This research not only breaks through the bottleneck of high costs in tactile data collection, but also verifies for the first time the efficient training paradigm of "human tactile data + a small number of robot samples", opening up a universal and scalable new path for dexterous hand tactile operations.


UniTacHand's Core Breakthrough: Bridging the Gap Between Human Touch and Dexterous Hand Touch with "Unified Representation"

In complex scenarios with visual occlusion and dense contact, tactile perception is the core for robots to achieve human-level dexterous manipulation. However, the scarcity of high-quality robot tactile data and the heterogeneity between human and robot hand morphologies and sensors have become two major challenges in the path from learning from human data to transferring strategies to real robots in the field of tactile sensing.

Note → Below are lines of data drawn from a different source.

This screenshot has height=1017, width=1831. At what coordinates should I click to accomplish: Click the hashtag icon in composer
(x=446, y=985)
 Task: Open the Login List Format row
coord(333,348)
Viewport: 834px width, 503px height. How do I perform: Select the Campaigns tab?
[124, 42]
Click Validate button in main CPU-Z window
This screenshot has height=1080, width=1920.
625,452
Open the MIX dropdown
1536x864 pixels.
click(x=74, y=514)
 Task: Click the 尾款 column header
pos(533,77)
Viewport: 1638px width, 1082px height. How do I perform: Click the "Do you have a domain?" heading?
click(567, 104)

Currently, the mainstream solutions in the industry are categorized as follows:

Either it relies on massive real machine data, and this solution has extremely high requirements on the quantity and quality of data; or it trains strategies through methods such as reinforcement learning in simulation before deploying them on real machines, but this solution incurs huge time costs and is also limited by the sim-to-real gap; or it is constrained by the embodiment gap. Due to the ontological differences and gaps between human data and real machines, it is difficult to directly transfer to real-world robots. Even a few methods that attempt tactile transfer are only applicable to simple grippers and cannot be adapted to high-degree-of-freedom dexterous hands.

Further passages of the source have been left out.